Before plotting, it's important to check that all columns are in the correct format.

In [None]:
df.dtypes

---
# Boxplots for 1D Categorical Data

Let's start with a simple boxplot to explore the difference in the number of people using cash or credit card to pay for their taxi fare.

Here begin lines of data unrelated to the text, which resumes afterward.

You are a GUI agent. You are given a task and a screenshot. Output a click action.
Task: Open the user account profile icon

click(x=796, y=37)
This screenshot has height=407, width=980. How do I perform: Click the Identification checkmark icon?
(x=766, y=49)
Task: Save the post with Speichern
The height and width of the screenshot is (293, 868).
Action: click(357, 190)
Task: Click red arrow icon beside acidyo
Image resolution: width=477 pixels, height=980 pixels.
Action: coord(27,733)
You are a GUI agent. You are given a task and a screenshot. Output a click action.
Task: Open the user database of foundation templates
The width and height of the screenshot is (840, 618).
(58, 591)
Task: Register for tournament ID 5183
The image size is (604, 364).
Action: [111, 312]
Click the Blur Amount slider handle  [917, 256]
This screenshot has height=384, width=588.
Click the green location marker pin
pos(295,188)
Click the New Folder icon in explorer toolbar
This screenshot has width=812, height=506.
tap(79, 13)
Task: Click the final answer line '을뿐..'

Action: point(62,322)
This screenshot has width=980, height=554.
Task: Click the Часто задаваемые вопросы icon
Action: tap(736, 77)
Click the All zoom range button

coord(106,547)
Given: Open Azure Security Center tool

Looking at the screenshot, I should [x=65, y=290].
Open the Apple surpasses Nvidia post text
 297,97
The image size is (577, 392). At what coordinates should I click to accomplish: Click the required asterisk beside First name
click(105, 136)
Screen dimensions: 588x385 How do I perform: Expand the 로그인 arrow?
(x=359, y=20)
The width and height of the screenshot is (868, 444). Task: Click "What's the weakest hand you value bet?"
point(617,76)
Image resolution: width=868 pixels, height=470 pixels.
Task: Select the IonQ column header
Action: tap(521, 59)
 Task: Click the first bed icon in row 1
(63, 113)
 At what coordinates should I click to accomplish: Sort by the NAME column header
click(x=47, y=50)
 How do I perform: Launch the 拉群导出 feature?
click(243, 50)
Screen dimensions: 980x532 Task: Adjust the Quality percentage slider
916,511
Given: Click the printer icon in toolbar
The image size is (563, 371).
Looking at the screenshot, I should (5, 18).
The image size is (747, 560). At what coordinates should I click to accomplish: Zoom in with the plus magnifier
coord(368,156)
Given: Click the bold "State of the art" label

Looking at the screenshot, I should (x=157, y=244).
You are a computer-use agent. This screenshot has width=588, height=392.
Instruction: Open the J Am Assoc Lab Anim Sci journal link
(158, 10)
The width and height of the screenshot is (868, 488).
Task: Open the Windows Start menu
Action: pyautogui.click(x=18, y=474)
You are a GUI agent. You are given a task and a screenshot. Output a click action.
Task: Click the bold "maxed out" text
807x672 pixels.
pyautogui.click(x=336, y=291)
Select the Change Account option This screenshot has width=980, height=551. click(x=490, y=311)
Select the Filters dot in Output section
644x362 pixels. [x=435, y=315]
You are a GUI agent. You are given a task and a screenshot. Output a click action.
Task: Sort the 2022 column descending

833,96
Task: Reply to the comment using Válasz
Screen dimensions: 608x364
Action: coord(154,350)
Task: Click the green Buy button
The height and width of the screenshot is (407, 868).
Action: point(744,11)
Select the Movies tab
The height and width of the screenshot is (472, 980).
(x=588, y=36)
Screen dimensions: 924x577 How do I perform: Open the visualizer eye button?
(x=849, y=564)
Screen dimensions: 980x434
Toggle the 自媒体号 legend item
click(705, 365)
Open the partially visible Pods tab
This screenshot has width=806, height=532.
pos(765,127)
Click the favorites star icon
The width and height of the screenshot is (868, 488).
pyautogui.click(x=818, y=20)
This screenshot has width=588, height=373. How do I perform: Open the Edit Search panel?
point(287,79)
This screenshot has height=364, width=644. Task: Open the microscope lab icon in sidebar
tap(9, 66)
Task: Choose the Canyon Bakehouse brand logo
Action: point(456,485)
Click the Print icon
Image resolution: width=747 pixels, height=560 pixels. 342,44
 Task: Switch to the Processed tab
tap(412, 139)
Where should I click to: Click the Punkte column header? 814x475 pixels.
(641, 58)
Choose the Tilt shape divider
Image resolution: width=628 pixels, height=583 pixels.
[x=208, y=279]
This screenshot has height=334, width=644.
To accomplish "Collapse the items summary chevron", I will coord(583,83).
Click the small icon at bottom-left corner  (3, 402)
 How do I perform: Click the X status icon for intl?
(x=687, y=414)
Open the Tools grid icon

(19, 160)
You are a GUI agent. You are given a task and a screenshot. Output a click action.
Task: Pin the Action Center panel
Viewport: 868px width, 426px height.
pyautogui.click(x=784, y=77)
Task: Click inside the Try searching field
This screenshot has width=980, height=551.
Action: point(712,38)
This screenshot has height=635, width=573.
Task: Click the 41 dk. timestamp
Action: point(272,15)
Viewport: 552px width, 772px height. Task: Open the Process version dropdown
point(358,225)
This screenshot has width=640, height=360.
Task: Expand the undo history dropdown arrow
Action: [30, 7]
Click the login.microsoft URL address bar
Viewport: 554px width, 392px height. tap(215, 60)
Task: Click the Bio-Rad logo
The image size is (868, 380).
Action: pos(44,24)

Remember that we use boxplots to visualise the number of observations in our dataset from different categories. So first, we need to use some Pandas magic to build a data frame which gives us the total number of people who use cash or credit card. 

---

##  Step 1: Grouping Data by Payment Method

First, we use the **groupby** call, to group our the df dataset by payment. But, we also need to tell Python what we want to extract from this call. Since we want the number of people in each payment group, we do this by calling **size()**

In [None]:
# Group data by payment method and count occurrences
df_table = df.groupby(['payment']).size()

# Display the table
df_table

---
## Step 2: Formatting the Table for a DataFrame

We now have a table structure called `df_table`, that gives the count of people by payment. So far so good. 
To make this data easier to work with, we will:
1. Convert it to a Pandas DataFrame
2. Reset the index so payment type becomes a column
3. Rename the count column to "counts"

In [None]:
# Convert table into a DataFrame and reset index
df_frame = df_table.reset_index()

# Rename count column from 0 to 'counts'
df_frame = df_frame.rename({0: 'counts'}, axis=1)

# Display the formatted DataFrame
df_frame


Now, `df_frame` contains two columns:

"payment" → The type of payment method
"counts" → The number of people who used each method

---
## Step 3: Creating a Simple Barplot
We can now create a barplot using Pandas' built-in plotting function:

In [None]:
df_frame.plot(x="payment", y = "counts", kind = "bar", rot = 0)
plt.show()

* `x="payment"` → Sets the x-axis to the payment types
* `y="counts"` → Uses the number of people as the y-axis
* `kind="bar"` → Specifies that we want a barplot
* `rot=0` → Ensures x-axis labels remain horizontal

---

## Step 4: Customizing the Barplot with Pyplot
Since Pandas' `plot()` is built on Matplotlib, we can use Pyplot to customize it further.

**Note:** We imported Pyplot from Matplotlib as **plt** in step 1.

In [None]:
df_frame.plot(x="payment", y="counts", kind="bar", rot=0)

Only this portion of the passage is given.